• Objective: Reproduce all of the following material word for word.

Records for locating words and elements
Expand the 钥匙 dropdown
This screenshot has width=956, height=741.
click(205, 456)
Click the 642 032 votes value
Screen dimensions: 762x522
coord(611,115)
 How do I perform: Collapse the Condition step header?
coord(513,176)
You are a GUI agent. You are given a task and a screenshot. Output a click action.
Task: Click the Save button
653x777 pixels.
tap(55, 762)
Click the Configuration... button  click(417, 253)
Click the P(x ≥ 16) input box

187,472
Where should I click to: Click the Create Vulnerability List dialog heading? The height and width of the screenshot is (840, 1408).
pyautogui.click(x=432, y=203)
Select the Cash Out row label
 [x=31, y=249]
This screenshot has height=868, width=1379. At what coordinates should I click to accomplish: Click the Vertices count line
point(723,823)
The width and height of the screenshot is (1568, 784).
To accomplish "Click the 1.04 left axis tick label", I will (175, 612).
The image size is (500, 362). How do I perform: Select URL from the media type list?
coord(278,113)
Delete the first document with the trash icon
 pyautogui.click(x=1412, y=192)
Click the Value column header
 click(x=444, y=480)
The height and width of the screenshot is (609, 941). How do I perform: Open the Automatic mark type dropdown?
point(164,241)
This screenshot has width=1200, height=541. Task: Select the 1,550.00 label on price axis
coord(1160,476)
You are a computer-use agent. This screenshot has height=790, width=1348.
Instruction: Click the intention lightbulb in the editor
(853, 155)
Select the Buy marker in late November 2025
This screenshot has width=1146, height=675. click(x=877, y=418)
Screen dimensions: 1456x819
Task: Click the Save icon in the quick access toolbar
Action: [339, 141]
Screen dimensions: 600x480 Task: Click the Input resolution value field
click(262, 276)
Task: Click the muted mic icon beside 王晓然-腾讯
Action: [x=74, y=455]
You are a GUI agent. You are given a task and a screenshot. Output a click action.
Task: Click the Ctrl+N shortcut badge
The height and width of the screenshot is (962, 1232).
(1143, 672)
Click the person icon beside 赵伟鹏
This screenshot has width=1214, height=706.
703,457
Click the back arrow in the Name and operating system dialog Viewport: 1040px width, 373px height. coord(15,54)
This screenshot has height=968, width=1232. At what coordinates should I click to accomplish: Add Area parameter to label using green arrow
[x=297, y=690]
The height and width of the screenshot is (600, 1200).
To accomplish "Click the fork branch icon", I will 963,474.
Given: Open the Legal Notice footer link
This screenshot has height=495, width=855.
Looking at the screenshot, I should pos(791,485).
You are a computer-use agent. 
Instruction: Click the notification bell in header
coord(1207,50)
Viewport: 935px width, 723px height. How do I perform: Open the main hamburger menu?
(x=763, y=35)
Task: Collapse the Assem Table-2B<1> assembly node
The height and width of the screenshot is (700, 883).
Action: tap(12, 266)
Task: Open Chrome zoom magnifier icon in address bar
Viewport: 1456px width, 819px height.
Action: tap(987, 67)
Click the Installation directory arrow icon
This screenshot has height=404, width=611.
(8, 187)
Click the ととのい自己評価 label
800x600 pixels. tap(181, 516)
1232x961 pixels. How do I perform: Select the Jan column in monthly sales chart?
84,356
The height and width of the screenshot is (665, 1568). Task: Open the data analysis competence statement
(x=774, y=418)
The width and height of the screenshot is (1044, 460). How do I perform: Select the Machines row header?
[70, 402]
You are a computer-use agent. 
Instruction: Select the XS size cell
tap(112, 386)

• Full response:
Expand the 钥匙 dropdown
This screenshot has width=956, height=741.
click(205, 456)
Click the 642 032 votes value
Screen dimensions: 762x522
coord(611,115)
 How do I perform: Collapse the Condition step header?
coord(513,176)
You are a GUI agent. You are given a task and a screenshot. Output a click action.
Task: Click the Save button
653x777 pixels.
tap(55, 762)
Click the Configuration... button  click(417, 253)
Click the P(x ≥ 16) input box

187,472
Where should I click to: Click the Create Vulnerability List dialog heading? The height and width of the screenshot is (840, 1408).
pyautogui.click(x=432, y=203)
Select the Cash Out row label
 [x=31, y=249]
This screenshot has height=868, width=1379. At what coordinates should I click to accomplish: Click the Vertices count line
point(723,823)
The width and height of the screenshot is (1568, 784).
To accomplish "Click the 1.04 left axis tick label", I will (175, 612).
The image size is (500, 362). How do I perform: Select URL from the media type list?
coord(278,113)
Delete the first document with the trash icon
 pyautogui.click(x=1412, y=192)
Click the Value column header
 click(x=444, y=480)
The height and width of the screenshot is (609, 941). How do I perform: Open the Automatic mark type dropdown?
point(164,241)
This screenshot has width=1200, height=541. Task: Select the 1,550.00 label on price axis
coord(1160,476)
You are a computer-use agent. This screenshot has height=790, width=1348.
Instruction: Click the intention lightbulb in the editor
(853, 155)
Select the Buy marker in late November 2025
This screenshot has width=1146, height=675. click(x=877, y=418)
Screen dimensions: 1456x819
Task: Click the Save icon in the quick access toolbar
Action: [339, 141]
Screen dimensions: 600x480 Task: Click the Input resolution value field
click(262, 276)
Task: Click the muted mic icon beside 王晓然-腾讯
Action: [x=74, y=455]
You are a GUI agent. You are given a task and a screenshot. Output a click action.
Task: Click the Ctrl+N shortcut badge
The height and width of the screenshot is (962, 1232).
(1143, 672)
Click the person icon beside 赵伟鹏
This screenshot has width=1214, height=706.
703,457
Click the back arrow in the Name and operating system dialog Viewport: 1040px width, 373px height. coord(15,54)
This screenshot has height=968, width=1232. At what coordinates should I click to accomplish: Add Area parameter to label using green arrow
[x=297, y=690]
The height and width of the screenshot is (600, 1200).
To accomplish "Click the fork branch icon", I will 963,474.
Given: Open the Legal Notice footer link
This screenshot has height=495, width=855.
Looking at the screenshot, I should pos(791,485).
You are a computer-use agent. 
Instruction: Click the notification bell in header
coord(1207,50)
Viewport: 935px width, 723px height. How do I perform: Open the main hamburger menu?
(x=763, y=35)
Task: Collapse the Assem Table-2B<1> assembly node
The height and width of the screenshot is (700, 883).
Action: tap(12, 266)
Task: Open Chrome zoom magnifier icon in address bar
Viewport: 1456px width, 819px height.
Action: tap(987, 67)
Click the Installation directory arrow icon
This screenshot has height=404, width=611.
(8, 187)
Click the ととのい自己評価 label
800x600 pixels. tap(181, 516)
1232x961 pixels. How do I perform: Select the Jan column in monthly sales chart?
84,356
The height and width of the screenshot is (665, 1568). Task: Open the data analysis competence statement
(x=774, y=418)
The width and height of the screenshot is (1044, 460). How do I perform: Select the Machines row header?
[70, 402]
You are a computer-use agent. 
Instruction: Select the XS size cell
tap(112, 386)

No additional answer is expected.